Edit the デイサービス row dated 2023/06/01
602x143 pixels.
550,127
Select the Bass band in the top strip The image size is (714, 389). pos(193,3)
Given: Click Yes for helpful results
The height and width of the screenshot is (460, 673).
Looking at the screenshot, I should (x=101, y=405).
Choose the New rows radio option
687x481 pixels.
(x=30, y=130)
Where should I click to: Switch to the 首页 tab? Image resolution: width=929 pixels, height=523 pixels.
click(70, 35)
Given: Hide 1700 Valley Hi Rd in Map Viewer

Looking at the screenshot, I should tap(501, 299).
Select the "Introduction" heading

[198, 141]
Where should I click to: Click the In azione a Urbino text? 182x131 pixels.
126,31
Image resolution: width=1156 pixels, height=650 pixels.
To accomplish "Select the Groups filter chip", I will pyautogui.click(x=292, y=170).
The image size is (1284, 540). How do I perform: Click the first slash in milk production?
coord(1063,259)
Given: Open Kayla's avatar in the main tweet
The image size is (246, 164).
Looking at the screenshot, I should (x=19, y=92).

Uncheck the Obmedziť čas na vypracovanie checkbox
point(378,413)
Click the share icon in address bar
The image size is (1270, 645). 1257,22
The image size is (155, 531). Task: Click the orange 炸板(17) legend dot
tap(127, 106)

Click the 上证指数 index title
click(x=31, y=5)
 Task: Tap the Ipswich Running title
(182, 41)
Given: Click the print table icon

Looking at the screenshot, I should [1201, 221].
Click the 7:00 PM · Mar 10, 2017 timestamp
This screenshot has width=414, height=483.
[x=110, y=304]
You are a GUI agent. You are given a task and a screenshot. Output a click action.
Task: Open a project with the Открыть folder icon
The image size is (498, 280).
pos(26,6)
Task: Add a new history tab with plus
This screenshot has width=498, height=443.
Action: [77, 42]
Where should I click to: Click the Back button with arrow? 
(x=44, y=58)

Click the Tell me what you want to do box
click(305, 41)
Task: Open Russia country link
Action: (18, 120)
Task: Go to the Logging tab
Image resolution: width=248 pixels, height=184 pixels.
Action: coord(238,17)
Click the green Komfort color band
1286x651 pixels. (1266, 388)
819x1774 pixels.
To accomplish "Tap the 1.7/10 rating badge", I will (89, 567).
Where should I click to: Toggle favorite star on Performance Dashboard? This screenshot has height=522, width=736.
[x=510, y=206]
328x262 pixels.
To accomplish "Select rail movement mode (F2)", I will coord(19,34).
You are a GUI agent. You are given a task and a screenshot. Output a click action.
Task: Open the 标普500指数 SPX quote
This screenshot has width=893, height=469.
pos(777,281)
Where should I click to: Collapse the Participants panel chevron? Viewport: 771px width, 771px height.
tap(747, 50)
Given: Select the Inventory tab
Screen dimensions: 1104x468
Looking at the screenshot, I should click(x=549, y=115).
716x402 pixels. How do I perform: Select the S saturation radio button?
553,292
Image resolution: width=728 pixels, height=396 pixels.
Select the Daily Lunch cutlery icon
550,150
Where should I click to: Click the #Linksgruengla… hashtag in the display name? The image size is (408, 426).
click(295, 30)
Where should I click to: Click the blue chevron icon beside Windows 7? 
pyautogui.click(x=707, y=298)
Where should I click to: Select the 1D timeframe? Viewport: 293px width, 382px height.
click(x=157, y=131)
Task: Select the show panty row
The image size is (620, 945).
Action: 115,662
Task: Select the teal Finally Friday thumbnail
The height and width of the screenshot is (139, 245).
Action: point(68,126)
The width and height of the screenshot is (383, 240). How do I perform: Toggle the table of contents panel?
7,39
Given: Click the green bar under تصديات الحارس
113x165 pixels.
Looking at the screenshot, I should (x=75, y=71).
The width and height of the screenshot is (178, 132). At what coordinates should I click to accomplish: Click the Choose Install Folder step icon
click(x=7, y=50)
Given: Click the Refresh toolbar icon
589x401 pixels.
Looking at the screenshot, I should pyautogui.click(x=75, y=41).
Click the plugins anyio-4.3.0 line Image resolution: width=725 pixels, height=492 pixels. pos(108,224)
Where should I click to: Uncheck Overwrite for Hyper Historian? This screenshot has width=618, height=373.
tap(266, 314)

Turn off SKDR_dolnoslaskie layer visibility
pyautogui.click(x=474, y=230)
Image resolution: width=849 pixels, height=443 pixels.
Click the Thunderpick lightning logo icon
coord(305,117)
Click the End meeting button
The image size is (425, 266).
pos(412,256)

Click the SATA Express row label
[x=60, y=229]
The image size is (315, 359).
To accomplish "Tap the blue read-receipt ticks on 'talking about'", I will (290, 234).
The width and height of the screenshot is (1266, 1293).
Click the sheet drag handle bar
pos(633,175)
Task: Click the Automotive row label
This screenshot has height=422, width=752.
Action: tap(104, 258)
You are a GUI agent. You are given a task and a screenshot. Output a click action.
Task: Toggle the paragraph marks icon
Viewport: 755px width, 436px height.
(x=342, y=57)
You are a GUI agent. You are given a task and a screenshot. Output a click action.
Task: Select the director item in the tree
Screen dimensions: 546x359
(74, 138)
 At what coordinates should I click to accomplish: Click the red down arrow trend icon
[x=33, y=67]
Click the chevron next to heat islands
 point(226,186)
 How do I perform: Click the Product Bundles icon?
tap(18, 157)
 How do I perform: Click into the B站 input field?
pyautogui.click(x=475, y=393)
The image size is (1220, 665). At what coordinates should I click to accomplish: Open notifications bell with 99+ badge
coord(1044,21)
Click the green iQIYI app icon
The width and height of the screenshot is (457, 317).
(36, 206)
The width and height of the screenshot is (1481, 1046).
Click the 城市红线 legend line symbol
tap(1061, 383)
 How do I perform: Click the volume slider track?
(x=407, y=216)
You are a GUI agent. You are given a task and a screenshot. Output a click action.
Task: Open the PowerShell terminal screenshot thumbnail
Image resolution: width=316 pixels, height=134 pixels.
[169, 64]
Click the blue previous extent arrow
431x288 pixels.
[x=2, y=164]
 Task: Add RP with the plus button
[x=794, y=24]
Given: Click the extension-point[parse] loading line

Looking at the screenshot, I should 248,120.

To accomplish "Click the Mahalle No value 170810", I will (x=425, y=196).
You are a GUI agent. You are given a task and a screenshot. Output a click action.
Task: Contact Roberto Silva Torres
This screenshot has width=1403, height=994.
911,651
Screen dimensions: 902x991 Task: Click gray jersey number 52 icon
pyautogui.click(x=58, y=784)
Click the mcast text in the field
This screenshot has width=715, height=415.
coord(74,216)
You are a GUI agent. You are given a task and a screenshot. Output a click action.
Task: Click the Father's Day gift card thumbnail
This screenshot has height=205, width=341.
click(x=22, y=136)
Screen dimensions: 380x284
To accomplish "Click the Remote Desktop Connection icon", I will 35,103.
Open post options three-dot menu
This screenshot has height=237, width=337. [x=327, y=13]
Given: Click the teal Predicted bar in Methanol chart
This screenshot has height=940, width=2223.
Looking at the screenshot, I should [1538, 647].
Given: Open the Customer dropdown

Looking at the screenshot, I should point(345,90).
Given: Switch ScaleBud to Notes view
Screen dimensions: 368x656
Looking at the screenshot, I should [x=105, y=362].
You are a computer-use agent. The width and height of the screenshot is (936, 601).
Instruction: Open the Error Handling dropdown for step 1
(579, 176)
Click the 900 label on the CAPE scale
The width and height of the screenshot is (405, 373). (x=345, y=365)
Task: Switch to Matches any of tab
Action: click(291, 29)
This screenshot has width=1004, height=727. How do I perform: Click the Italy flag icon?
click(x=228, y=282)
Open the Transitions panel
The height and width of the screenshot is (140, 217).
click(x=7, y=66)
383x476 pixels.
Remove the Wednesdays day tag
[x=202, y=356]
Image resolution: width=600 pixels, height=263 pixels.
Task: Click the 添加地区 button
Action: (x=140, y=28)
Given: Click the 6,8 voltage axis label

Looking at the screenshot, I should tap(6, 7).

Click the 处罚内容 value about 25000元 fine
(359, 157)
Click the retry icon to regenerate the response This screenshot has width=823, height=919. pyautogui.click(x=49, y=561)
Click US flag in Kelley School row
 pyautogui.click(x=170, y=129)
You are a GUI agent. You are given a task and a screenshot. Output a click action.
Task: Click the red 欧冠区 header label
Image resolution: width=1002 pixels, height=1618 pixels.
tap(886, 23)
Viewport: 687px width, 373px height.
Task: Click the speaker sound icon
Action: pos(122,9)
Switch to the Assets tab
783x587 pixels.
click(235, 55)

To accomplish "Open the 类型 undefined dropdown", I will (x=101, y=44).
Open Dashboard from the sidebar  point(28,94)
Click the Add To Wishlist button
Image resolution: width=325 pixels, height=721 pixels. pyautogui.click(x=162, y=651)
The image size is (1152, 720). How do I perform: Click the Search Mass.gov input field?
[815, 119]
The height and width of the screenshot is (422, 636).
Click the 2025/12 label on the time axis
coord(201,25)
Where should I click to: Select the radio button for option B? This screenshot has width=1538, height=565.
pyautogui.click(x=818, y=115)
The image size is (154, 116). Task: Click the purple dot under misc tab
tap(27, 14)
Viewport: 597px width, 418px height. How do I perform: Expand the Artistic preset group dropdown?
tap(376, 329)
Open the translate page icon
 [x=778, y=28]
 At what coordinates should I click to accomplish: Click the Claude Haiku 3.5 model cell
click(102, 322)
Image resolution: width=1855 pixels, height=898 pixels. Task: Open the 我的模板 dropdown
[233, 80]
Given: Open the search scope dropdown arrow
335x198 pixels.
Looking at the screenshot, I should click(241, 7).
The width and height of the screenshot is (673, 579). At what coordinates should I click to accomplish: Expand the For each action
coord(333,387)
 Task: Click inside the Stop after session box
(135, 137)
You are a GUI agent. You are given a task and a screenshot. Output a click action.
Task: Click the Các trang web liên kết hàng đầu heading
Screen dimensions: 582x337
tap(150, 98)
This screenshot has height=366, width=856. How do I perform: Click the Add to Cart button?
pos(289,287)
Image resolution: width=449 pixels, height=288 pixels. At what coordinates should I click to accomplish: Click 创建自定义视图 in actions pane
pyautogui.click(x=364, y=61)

******************************

What is needed - Look back at the entries above. Retype the line with "Click US flag in Kelley School row", the line with "Given: Open the search scope dropdown arrow", and all lines in between.

Exercise response -
Click US flag in Kelley School row
 pyautogui.click(x=170, y=129)
You are a GUI agent. You are given a task and a screenshot. Output a click action.
Task: Click the red 欧冠区 header label
Image resolution: width=1002 pixels, height=1618 pixels.
tap(886, 23)
Viewport: 687px width, 373px height.
Task: Click the speaker sound icon
Action: pos(122,9)
Switch to the Assets tab
783x587 pixels.
click(235, 55)

To accomplish "Open the 类型 undefined dropdown", I will (x=101, y=44).
Open Dashboard from the sidebar  point(28,94)
Click the Add To Wishlist button
Image resolution: width=325 pixels, height=721 pixels. pyautogui.click(x=162, y=651)
The image size is (1152, 720). How do I perform: Click the Search Mass.gov input field?
[815, 119]
The height and width of the screenshot is (422, 636).
Click the 2025/12 label on the time axis
coord(201,25)
Where should I click to: Select the radio button for option B? This screenshot has width=1538, height=565.
pyautogui.click(x=818, y=115)
The image size is (154, 116). Task: Click the purple dot under misc tab
tap(27, 14)
Viewport: 597px width, 418px height. How do I perform: Expand the Artistic preset group dropdown?
tap(376, 329)
Open the translate page icon
 [x=778, y=28]
 At what coordinates should I click to accomplish: Click the Claude Haiku 3.5 model cell
click(102, 322)
Image resolution: width=1855 pixels, height=898 pixels. Task: Open the 我的模板 dropdown
[233, 80]
Given: Open the search scope dropdown arrow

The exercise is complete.